[PROVIDED MATERIAL Boundary: Start]

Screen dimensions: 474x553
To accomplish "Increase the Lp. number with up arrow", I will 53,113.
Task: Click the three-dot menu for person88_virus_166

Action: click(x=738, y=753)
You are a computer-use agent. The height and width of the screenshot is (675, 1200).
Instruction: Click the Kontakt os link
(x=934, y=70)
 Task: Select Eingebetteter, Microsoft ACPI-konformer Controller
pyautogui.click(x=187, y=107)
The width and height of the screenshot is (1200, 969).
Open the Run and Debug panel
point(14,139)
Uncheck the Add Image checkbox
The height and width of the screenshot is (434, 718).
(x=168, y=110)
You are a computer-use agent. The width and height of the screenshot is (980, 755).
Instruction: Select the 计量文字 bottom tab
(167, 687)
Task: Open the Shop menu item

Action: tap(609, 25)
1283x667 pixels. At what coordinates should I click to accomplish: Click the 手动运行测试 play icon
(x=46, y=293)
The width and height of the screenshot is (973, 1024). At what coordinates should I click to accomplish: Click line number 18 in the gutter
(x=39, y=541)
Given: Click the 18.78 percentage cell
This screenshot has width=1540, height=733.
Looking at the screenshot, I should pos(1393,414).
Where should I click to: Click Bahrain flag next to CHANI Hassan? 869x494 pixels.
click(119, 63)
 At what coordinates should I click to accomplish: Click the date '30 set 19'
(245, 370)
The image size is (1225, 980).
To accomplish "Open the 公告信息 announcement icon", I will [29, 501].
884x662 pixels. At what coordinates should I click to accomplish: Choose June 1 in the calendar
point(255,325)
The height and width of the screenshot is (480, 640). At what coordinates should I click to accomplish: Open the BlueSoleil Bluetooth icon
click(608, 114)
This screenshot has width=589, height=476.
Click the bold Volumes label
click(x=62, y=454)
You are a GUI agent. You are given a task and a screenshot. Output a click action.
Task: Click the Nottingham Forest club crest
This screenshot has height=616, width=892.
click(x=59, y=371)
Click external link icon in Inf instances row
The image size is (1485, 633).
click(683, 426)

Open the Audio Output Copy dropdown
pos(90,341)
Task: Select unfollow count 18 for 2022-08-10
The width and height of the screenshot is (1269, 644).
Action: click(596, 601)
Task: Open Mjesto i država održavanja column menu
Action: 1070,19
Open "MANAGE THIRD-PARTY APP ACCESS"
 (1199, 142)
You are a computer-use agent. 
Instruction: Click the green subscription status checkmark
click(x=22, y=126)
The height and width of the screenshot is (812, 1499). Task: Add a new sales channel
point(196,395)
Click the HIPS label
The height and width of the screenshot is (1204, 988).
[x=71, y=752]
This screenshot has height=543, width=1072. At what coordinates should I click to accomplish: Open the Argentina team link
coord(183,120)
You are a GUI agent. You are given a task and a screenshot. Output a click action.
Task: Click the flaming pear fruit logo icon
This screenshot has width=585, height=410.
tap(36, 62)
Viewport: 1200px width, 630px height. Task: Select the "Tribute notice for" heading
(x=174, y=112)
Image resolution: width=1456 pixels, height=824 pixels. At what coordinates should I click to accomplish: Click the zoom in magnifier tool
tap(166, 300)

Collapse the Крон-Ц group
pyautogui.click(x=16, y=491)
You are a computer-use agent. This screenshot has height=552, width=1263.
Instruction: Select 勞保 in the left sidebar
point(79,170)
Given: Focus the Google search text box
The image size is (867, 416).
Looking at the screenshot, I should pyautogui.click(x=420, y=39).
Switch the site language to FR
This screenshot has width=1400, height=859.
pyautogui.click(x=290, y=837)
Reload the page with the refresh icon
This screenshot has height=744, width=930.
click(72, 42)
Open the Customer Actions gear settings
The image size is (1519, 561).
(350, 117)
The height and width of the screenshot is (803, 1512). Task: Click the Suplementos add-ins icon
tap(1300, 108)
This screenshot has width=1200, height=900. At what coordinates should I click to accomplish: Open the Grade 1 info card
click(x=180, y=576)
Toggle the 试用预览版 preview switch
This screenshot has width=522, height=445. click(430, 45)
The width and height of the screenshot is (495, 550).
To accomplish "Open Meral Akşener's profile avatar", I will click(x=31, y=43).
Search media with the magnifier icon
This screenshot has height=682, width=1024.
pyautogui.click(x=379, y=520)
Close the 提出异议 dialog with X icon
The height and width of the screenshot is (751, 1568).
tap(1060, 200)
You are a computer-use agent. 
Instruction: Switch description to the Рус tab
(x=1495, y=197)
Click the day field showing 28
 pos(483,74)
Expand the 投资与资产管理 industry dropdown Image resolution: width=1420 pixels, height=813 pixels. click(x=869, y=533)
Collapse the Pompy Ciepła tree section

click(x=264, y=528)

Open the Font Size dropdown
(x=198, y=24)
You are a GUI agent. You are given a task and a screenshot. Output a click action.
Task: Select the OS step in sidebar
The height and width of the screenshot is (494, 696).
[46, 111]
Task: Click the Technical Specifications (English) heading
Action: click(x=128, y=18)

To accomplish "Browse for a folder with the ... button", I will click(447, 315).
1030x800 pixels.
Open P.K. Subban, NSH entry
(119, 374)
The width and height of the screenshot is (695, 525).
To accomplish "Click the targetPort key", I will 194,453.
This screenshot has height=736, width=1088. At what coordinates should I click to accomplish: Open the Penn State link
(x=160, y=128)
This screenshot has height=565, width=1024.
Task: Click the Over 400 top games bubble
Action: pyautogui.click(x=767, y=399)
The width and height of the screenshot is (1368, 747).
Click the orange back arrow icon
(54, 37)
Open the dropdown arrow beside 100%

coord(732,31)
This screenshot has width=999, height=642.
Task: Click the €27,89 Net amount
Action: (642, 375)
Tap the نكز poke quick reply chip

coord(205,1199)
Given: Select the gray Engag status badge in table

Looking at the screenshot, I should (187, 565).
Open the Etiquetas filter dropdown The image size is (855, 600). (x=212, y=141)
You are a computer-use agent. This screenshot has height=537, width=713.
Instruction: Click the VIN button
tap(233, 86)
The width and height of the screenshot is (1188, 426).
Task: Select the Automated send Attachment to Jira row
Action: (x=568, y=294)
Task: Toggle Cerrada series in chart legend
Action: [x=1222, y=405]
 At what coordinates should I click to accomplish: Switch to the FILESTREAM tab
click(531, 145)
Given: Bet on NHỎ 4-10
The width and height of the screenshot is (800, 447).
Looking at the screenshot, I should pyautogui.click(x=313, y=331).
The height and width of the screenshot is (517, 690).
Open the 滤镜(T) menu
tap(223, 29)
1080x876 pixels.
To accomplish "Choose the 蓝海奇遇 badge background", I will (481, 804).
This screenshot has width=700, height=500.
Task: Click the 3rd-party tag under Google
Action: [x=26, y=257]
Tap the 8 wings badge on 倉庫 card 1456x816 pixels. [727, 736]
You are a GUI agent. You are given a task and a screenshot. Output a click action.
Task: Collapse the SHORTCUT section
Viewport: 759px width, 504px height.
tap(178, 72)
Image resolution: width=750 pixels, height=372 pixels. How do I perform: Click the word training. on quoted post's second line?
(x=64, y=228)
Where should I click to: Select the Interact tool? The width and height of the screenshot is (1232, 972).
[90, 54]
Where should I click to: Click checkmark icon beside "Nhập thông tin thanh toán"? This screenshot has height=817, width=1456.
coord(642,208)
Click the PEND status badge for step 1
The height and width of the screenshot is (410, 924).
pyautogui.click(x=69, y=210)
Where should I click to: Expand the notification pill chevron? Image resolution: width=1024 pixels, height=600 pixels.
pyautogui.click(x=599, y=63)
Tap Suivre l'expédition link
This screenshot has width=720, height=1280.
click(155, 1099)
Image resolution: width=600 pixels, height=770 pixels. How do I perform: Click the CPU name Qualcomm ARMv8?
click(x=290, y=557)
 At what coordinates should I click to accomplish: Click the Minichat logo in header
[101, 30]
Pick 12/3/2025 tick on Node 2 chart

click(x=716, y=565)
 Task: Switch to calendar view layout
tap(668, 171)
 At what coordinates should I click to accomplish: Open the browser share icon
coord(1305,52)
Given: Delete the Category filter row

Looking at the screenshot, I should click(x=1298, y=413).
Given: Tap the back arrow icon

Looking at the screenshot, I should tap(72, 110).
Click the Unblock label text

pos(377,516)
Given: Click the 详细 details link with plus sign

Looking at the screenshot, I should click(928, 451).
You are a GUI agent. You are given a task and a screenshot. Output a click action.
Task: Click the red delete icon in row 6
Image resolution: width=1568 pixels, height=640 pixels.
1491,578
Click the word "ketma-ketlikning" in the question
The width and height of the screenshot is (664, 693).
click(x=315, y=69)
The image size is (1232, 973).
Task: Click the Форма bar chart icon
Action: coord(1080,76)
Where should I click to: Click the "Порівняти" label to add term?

[PROVIDED MATERIAL Boundary: End]

TASK TO CARRY OUT: Beginning of the records through the line with "Given: Click the 18.78 percentage cell": return that span exactly and stop there.

OUTPUT FOR THIS TASK:
Screen dimensions: 474x553
To accomplish "Increase the Lp. number with up arrow", I will 53,113.
Task: Click the three-dot menu for person88_virus_166

Action: click(x=738, y=753)
You are a computer-use agent. The height and width of the screenshot is (675, 1200).
Instruction: Click the Kontakt os link
(x=934, y=70)
 Task: Select Eingebetteter, Microsoft ACPI-konformer Controller
pyautogui.click(x=187, y=107)
The width and height of the screenshot is (1200, 969).
Open the Run and Debug panel
point(14,139)
Uncheck the Add Image checkbox
The height and width of the screenshot is (434, 718).
(x=168, y=110)
You are a computer-use agent. The width and height of the screenshot is (980, 755).
Instruction: Select the 计量文字 bottom tab
(167, 687)
Task: Open the Shop menu item

Action: tap(609, 25)
1283x667 pixels. At what coordinates should I click to accomplish: Click the 手动运行测试 play icon
(x=46, y=293)
The width and height of the screenshot is (973, 1024). At what coordinates should I click to accomplish: Click line number 18 in the gutter
(x=39, y=541)
Given: Click the 18.78 percentage cell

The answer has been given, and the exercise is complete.